Milli parklar, termaller, fosiller: Kızılcahamam
Ankara’nın en yeşil bölgelerinden biri olan, başkente 81 km mesafede, Bolu ve Çankırı illeri arasındaki Kızılcahamam, yemyeşil çam ormanlarıyla kaplı bakir doğasından sağlık turizmindeki potansiyeline, Başkentin nefes alabileceği en önemli alanlardan biri. Kampçılar, dağcılar, doğa yürüyüşü tutkunları, termallerde şifa arayanlar, burada kentten uzakta gerçek bir mola verebilirler. Kızılcahamam, antik çağlardan bu yana şifalı suları ile tarih boyunca önemini korumuş. Faydalı kaplıca sularına sahip olmasının yanı sıra Kızılcahamam’ın en büyük avantajı, üç tarafının ormanla kaplı olması ve temiz havası. Hititler’den Lidyalılar’a birçok uygarlık için revaçta olan Kızılcahamam’ın gezilecek görülecek yerleri de var.
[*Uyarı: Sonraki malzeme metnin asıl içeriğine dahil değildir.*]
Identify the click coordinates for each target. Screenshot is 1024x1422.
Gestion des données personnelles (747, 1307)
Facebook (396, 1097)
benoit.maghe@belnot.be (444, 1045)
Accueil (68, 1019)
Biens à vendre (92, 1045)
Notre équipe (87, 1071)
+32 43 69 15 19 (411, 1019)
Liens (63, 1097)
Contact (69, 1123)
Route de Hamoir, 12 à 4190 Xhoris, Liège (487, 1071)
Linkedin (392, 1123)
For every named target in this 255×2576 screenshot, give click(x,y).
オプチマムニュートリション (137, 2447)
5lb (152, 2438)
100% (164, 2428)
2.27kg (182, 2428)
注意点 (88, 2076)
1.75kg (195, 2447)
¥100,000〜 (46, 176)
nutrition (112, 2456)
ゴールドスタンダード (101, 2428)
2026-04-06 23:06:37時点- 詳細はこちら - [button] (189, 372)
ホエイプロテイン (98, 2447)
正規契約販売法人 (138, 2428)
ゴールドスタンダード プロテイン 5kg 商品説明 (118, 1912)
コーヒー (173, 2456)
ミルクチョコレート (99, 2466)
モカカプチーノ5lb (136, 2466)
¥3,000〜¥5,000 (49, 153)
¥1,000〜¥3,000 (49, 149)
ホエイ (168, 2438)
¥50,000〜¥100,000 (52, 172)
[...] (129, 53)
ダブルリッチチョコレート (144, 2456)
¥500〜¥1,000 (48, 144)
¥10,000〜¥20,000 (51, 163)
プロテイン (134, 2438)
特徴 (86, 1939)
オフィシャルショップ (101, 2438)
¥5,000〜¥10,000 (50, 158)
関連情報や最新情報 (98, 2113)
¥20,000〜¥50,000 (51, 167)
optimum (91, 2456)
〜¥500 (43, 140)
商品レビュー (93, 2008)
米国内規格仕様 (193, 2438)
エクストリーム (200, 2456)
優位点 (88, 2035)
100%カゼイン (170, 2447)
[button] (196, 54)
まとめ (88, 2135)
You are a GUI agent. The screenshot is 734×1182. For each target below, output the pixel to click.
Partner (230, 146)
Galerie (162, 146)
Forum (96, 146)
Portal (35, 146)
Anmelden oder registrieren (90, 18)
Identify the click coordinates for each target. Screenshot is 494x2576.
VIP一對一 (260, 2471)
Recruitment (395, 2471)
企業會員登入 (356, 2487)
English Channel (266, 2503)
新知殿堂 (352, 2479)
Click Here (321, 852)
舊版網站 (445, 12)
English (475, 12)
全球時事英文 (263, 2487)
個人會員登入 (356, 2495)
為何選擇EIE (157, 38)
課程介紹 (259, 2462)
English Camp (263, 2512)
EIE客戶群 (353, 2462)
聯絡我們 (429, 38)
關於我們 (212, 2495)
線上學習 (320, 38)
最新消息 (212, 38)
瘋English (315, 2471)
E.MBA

Türkiyenin ilk jeoparkı olan Kızılcahamam-Çamlıdere Jeoparkı gerçekten de sıradışı oluşumların çeşitliliğiyle dikkat çekici; Çamlıdere fosil ağaç ormanı, Mahkeme Ağcin Kültürel Jeositi, Sey Hamamı, Güvem bazalt sütunları, Beşkonak balık-yaprak fosilleri, aşınmayla oluşan Gelin Kayası ve Kaplumbağa Kardeşler, Alicin Manastırı, Sinap Tepe memeli fosil yatağı, Işıkdağı, Karagöl… Yaklaşık 5 bin metrekarelik bir alana yayılan ve MÖ 1700 yılına ait olduğu tahmin edilen Abacı Peri Bacaları da burada. Seyir terasları ve dinlenme alanlarında bu sıradışı coğrafyayı deneyimleyebilirsiniz. Bir vadi yamacında, tabandan 70 m yükseklikte yer alan, Roma İmparatorluğu döneminde inşa edildiği ve sığınma alanı olarak kullanıldığı düşünülen Alicin Manastırı ise dağcılık tecrübesi olan kişilere hitap ediyor. Soğuksu Milli Parkı’nda piknik yapabilir, dağ bisikletinizle dolaşabilir ve 160 farklı kuş türünü gözlemleyebilirsiniz. Çamlıdere Aluçdağı Tabiat Parkı’nda ise paintball, at biniciliği ve okçuluk gibi farklı aktivitelere yer veriliyor.